I know Chara's getting dumped on lately, and I've been joining in the hogpile. Feeling like I may be doing so unjustly, i decided to do some amateurish digging through the stats to see if there's anything to back my observations up or to change my mind about the captain's play of late. While nothing popped out at me at all about his defensive performance (quite the contrary being second in team blocks, hits and +/-), his offensive stats jumped out as a team-wide problem. This will hardly come as a news flash for those watching recent games: they're taking too many ill advised point shots, and they aren't going in.

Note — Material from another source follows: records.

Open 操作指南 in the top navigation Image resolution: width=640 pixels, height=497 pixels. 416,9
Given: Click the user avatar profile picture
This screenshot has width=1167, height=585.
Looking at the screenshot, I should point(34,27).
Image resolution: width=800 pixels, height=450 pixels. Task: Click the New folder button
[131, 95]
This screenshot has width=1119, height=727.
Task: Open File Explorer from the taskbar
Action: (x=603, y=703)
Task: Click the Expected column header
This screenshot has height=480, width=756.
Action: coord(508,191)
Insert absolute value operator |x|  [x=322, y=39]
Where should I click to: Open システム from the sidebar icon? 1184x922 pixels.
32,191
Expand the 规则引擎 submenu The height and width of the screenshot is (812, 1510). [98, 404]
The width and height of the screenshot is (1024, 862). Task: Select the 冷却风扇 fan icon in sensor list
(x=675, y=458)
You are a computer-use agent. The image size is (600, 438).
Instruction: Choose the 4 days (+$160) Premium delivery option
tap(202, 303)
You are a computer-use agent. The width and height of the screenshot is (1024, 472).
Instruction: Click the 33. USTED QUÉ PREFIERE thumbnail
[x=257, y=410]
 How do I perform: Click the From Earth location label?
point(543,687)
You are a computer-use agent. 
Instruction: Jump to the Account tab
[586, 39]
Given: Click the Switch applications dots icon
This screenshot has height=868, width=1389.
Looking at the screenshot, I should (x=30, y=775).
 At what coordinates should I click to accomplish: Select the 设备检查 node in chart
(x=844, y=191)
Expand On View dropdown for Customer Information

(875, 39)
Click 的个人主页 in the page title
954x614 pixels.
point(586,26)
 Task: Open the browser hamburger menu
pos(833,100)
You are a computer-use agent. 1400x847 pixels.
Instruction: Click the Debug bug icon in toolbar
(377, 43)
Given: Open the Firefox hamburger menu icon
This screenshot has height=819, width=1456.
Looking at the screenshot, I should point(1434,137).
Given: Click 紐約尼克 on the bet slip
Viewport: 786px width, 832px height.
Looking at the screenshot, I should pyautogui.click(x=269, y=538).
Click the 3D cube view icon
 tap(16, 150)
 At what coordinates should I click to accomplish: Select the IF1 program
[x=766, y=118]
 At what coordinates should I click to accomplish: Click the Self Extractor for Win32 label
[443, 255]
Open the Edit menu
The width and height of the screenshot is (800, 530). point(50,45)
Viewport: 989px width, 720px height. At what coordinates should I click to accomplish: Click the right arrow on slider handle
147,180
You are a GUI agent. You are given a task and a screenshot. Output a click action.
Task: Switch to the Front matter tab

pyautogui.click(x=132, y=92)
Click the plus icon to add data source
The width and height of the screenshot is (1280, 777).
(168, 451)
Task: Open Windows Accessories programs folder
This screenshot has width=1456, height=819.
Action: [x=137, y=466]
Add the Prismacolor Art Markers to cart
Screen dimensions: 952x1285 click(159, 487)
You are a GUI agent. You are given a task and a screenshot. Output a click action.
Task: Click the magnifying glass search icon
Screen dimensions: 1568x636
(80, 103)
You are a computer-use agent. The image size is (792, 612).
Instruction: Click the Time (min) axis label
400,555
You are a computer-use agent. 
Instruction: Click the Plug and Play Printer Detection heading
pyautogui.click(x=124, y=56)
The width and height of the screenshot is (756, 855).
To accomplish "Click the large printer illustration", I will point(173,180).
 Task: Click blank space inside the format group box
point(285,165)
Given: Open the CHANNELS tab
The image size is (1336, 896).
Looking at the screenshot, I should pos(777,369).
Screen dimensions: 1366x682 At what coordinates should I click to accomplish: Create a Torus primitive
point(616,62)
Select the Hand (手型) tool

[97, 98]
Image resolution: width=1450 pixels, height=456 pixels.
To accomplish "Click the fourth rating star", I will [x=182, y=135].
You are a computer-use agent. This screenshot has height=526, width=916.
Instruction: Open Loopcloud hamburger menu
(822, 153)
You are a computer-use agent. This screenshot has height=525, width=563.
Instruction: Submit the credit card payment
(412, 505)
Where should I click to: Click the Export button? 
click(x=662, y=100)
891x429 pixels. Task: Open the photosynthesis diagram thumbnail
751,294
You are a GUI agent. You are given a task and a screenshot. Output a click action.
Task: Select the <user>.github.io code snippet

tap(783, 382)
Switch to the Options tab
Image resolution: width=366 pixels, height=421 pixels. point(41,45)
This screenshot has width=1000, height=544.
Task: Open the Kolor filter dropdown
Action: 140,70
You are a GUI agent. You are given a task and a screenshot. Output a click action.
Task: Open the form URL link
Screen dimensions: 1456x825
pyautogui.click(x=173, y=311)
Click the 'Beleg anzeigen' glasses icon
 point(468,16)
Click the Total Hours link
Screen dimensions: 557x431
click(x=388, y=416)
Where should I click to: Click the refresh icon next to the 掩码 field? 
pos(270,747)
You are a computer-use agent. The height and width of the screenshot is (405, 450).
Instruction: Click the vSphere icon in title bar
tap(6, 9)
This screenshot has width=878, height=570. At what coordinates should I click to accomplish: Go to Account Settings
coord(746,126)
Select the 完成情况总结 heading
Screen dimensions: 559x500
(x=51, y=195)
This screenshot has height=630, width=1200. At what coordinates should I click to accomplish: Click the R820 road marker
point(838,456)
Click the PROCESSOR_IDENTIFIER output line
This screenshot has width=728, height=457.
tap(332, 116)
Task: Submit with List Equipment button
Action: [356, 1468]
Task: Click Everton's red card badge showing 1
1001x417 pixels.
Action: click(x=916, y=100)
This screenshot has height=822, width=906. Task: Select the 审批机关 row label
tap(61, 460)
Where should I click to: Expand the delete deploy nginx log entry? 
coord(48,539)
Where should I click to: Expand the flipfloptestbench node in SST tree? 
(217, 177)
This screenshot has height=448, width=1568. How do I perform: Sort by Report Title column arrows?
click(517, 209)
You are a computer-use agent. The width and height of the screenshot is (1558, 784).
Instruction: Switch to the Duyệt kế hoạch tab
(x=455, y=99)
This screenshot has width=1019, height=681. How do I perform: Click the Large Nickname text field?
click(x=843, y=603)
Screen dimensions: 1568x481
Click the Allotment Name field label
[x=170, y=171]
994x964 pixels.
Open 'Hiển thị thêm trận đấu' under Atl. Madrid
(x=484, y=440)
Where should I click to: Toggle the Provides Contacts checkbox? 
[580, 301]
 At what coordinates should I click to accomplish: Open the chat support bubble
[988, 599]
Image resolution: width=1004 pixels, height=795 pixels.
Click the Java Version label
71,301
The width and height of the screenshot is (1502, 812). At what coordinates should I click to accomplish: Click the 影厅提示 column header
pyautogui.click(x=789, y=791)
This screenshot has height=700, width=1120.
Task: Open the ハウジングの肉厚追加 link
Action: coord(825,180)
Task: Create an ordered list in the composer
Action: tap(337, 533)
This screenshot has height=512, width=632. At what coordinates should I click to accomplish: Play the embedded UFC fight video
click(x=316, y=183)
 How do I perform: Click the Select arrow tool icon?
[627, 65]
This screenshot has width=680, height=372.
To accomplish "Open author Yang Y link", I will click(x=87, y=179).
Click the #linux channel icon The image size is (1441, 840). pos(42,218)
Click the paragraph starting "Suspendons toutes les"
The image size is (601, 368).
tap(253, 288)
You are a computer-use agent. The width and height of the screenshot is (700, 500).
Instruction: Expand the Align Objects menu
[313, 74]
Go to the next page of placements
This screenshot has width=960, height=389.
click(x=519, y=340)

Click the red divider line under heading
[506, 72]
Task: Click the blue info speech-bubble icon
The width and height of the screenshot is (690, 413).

Chara presently leads the team with 131 shots on goal to the next closest, Bergeron with 99. Horton, Lucic and Ryder round out the top five. I was unable to find situation stats on SOG (whether on the man advantage or even strength), but I don't think it's a huge leap to assume that Chara and Bergeron's positions on the point of the 1st power play unit are contributing to their team leading shot numbers. In other words, the guys on the point are the ones pulling the trigger.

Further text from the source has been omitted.